Cupaniopsis fleckeri

Scientific classification
- Kingdom: Plantae
- Clade: Tracheophytes
- Clade: Angiosperms
- Clade: Eudicots
- Clade: Rosids
- Order: Sapindales
- Family: Sapindaceae
- Genus: Cupaniopsis
- Species: C. fleckeri
- Binomial name: Cupaniopsis fleckeri S.T.Reynolds

= Cupaniopsis fleckeri =

- Genus: Cupaniopsis
- Species: fleckeri
- Authority: S.T.Reynolds

Species of tree

Cupaniopsis fleckeri is a species of flowering plant in the soapberry family and is endemic to northern Queensland. It is a small tree with paripinnate leaves with 8 to 10 elliptic to egg-shaped leaflets with the narrower end towards the base, and separate male and female flowers arranged in panicles.

==Description==
Cupaniopsis fleckeri is small tree that typically grows to a height of up to 9 m, its young branchlets covered with fine, soft hairs at first, later glabrous. The leaves are paripinnate with 4 or 5 elliptic to egg-shaped leaflets with the narrower end towards the base, on each side of the rhachis 20–60 mm long. The leaflets are 20–60 mm long, 15–30 mm wide on a petiole 15–40 mm long. There are usually up to 5 small domatia on each leaflet. Separate male and female flowers are borne in panicles 65–170 mm long, each flower on a pedicel 3–6 mm long. The sepals have more or less round lobes about 3.5–4.0 mm long 2.5–4.5 mm wide, and the petals are white, elliptic or broadly egg-shaped, about 3 mm long and 2 mm wide.

==Taxonomy==
Cupaniopsis fleckeri was first formally described in 1984 by Sally T. Reynolds in the journal Austrobaileya from specimens collected in the Coen area by Hugo Flecker in 1949.

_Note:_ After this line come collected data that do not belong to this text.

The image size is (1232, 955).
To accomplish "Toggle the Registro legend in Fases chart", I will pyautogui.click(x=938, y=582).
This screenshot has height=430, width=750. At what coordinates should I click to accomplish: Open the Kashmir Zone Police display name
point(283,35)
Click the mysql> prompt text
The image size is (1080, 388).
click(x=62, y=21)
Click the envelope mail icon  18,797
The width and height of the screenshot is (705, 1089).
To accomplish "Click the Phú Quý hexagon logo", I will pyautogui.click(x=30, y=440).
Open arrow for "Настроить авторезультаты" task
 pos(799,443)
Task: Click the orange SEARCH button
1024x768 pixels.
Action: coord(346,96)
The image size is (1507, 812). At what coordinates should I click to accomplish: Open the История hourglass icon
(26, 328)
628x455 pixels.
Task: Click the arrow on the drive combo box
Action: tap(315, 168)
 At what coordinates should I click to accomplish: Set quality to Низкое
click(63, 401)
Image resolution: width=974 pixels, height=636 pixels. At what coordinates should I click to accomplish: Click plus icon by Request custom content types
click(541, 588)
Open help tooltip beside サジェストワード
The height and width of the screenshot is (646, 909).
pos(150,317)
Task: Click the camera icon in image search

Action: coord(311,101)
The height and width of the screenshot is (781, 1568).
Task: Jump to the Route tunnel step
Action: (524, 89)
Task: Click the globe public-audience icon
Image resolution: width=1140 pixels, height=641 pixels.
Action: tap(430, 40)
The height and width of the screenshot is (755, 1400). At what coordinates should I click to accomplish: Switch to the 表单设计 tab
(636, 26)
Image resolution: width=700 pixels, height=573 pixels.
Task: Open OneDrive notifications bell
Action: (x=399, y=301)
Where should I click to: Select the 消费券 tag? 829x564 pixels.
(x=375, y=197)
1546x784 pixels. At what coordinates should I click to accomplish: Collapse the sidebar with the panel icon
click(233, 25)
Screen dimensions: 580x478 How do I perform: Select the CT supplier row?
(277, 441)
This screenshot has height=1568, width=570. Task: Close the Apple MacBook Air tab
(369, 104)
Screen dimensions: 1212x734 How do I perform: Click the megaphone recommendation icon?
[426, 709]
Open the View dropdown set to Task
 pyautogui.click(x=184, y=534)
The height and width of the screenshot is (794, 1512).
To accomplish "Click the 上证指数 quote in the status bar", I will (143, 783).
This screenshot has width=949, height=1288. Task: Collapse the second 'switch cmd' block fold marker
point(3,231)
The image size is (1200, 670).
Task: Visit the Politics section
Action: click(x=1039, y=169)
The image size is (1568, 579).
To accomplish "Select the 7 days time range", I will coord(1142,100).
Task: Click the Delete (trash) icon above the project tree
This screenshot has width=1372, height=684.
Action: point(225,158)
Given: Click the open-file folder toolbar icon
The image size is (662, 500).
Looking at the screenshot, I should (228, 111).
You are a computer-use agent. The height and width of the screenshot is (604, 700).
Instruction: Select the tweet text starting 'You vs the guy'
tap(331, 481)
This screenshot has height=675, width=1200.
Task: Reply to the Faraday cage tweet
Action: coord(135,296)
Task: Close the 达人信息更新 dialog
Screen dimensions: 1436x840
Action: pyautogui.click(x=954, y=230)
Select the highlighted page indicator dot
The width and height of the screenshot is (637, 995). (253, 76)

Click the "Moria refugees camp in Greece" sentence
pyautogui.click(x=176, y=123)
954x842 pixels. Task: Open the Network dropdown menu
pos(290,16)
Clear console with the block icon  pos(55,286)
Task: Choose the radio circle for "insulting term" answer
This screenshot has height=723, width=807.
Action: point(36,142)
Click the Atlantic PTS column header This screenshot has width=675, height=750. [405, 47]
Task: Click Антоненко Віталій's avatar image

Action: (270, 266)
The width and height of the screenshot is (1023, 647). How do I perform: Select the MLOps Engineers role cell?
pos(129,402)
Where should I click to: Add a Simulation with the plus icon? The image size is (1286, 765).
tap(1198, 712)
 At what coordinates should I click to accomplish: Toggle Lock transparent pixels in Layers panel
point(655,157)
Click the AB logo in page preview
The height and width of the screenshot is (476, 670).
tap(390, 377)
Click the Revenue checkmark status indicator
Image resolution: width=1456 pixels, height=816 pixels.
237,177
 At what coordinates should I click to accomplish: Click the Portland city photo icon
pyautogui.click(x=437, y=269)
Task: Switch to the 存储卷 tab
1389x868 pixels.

==Distribution and habitat==
This species of Cupaniopsis grows in dry rainforest, usually on sandstone, at altitudes up to 400 m, from the Torres Strait Islands to Cape Tribulation on Cape York Peninsula.

==Conservation status==
Cupaniopsis fleckeri is list as of "least concern" under the Queensland Government Nature Conservation Act 1992.